**Provided records**
▶

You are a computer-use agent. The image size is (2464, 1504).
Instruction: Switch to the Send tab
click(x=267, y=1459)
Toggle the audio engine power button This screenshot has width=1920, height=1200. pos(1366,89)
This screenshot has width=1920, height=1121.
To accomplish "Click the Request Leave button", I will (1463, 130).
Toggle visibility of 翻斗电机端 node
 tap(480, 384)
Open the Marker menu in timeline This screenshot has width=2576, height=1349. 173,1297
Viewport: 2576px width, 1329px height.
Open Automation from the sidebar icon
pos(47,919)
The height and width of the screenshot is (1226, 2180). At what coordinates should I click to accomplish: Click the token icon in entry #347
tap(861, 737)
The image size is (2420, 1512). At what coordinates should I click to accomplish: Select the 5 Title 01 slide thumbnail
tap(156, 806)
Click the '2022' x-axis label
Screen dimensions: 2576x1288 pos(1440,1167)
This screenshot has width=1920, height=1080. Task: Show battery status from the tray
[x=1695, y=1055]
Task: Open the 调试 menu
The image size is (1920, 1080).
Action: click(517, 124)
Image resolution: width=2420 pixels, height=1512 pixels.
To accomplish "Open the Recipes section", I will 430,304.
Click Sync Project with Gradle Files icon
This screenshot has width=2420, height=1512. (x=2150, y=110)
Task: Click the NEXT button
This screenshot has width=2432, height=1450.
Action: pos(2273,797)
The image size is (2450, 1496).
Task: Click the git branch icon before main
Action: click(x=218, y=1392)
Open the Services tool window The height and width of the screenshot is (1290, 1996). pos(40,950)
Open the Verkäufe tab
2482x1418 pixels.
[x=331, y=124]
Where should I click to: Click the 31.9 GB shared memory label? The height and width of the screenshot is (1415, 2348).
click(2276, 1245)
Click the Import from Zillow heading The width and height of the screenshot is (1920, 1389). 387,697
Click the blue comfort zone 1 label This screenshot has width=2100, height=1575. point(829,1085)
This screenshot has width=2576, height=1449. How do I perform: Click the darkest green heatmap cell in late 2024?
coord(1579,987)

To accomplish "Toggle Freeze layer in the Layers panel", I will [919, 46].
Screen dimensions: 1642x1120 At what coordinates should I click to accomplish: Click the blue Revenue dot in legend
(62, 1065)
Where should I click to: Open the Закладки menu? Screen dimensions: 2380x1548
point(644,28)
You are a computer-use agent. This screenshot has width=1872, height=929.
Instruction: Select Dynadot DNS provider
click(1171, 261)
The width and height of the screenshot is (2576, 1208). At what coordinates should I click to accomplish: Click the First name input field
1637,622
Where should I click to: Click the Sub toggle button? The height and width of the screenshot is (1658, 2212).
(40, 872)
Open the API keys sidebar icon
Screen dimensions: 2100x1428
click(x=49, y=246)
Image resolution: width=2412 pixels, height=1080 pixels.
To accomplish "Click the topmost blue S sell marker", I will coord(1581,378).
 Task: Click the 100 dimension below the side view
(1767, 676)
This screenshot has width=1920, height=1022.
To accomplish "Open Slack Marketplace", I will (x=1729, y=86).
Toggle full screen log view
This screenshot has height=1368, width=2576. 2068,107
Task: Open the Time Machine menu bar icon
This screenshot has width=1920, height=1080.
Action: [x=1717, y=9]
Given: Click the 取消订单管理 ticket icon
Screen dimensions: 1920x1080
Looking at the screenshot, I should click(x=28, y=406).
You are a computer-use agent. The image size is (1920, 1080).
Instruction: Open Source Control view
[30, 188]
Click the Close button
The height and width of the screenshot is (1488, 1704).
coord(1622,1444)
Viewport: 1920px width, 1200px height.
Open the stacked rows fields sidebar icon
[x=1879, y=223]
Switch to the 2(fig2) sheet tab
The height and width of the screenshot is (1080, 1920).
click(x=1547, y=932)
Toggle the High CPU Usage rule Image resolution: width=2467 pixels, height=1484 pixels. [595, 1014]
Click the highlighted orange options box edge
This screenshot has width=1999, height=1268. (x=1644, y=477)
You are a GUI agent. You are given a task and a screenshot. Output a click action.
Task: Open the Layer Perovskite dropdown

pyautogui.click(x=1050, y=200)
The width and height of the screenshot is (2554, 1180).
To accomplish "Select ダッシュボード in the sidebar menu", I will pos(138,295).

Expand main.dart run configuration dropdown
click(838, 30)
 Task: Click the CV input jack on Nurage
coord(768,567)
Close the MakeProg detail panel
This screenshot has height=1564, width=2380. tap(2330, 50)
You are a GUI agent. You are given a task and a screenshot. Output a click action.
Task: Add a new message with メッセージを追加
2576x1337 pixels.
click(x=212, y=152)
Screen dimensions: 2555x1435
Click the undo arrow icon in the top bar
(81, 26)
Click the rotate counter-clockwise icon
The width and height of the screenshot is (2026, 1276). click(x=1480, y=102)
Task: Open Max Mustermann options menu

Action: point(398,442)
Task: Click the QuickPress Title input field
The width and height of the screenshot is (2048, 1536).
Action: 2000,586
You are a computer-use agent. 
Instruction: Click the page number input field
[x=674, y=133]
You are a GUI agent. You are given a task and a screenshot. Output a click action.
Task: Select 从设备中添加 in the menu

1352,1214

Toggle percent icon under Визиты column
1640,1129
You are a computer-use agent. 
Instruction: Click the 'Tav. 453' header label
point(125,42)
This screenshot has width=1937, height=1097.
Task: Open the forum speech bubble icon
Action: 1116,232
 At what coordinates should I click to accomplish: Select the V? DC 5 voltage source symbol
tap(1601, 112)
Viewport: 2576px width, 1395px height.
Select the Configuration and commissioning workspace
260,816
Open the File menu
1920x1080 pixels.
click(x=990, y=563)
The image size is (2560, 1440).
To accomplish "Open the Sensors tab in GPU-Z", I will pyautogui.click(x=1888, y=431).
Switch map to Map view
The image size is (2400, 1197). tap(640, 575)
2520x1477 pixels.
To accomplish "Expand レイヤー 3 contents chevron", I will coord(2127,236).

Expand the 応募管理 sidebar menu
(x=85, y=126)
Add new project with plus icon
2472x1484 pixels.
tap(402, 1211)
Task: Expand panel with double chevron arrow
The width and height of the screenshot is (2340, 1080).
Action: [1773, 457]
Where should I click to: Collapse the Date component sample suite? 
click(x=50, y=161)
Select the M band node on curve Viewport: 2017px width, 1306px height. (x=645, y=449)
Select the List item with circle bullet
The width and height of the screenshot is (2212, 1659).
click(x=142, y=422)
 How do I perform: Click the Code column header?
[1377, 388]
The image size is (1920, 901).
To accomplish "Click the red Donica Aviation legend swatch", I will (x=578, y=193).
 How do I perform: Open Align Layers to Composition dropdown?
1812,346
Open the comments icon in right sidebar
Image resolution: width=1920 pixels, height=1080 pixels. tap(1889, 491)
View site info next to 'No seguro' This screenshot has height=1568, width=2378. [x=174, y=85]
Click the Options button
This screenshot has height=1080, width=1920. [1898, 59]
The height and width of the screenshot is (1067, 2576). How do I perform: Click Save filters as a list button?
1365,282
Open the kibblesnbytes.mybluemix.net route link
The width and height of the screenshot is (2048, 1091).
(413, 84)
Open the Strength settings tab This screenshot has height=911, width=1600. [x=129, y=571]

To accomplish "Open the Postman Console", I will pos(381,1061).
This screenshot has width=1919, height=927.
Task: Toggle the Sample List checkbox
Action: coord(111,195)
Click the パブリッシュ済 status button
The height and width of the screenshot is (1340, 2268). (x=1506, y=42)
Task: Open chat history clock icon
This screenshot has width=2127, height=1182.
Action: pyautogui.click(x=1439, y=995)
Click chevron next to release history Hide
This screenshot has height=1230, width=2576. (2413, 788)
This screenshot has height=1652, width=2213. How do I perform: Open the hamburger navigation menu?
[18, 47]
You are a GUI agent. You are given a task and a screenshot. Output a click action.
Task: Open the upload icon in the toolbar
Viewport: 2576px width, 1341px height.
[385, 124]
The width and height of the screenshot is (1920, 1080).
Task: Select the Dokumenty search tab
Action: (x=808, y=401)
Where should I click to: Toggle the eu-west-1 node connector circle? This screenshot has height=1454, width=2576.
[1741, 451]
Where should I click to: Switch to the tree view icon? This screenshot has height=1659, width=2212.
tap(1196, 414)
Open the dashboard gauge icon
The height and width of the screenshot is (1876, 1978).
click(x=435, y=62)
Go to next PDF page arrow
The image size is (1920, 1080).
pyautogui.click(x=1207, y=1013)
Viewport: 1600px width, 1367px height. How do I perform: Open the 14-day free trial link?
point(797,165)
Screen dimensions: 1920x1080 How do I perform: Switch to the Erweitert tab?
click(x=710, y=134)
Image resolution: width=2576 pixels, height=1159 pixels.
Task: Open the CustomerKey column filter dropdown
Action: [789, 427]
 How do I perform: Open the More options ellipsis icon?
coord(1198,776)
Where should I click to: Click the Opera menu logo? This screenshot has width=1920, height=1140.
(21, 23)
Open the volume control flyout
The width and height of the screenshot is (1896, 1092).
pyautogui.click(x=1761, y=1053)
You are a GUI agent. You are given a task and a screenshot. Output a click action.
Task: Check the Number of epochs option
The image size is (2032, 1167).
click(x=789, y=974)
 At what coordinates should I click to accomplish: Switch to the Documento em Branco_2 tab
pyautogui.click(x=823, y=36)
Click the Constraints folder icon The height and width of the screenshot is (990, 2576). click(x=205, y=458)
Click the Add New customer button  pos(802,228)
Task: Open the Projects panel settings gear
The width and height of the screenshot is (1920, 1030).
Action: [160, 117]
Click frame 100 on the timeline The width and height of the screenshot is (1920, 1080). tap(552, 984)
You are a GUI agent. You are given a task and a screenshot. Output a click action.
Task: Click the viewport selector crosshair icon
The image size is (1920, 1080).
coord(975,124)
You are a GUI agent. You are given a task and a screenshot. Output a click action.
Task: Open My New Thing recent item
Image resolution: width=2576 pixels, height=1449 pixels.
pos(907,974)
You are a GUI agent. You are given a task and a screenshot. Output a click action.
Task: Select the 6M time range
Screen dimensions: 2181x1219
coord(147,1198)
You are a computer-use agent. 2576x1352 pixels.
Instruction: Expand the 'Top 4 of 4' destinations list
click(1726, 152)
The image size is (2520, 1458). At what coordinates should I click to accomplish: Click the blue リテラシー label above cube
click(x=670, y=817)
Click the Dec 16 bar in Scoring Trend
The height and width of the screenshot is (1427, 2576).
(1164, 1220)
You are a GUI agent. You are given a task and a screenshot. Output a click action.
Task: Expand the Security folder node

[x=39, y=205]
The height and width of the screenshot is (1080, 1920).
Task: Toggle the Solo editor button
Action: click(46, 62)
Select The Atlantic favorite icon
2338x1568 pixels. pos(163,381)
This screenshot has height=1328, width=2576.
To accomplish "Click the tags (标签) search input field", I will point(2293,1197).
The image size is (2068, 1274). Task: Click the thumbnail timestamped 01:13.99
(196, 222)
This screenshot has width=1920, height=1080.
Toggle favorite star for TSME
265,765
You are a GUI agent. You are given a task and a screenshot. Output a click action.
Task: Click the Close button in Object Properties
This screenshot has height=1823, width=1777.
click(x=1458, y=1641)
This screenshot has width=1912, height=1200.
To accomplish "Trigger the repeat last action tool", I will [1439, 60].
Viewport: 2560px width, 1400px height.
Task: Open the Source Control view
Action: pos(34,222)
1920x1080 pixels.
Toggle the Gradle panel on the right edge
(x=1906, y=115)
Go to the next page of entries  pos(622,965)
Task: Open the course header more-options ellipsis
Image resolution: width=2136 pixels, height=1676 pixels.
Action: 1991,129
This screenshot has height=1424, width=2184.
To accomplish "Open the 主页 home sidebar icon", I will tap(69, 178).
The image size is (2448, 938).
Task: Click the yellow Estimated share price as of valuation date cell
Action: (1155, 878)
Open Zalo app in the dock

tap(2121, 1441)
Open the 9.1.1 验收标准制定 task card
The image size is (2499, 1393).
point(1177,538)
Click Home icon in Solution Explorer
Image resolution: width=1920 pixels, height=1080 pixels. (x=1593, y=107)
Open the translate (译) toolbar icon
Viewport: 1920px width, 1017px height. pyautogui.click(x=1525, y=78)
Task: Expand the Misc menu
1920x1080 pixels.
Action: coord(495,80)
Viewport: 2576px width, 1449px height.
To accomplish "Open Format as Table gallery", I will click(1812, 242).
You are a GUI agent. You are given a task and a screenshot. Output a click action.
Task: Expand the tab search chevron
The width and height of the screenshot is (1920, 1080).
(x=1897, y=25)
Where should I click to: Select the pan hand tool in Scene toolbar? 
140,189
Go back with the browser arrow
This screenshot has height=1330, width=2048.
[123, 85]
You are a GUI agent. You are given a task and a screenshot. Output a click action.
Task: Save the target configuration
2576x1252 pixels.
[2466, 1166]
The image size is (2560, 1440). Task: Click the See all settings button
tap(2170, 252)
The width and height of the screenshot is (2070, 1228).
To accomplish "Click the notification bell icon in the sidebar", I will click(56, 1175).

◀

**Work request**
Given the records above, reproduce precisely and only the lines between the line holding "Toggle full screen log view" and the line holding "Given: Click the 取消订单管理 ticket icon", inclusive.

**Exercise answer**
Toggle full screen log view
This screenshot has height=1368, width=2576. 2068,107
Task: Open the Time Machine menu bar icon
This screenshot has width=1920, height=1080.
Action: [x=1717, y=9]
Given: Click the 取消订单管理 ticket icon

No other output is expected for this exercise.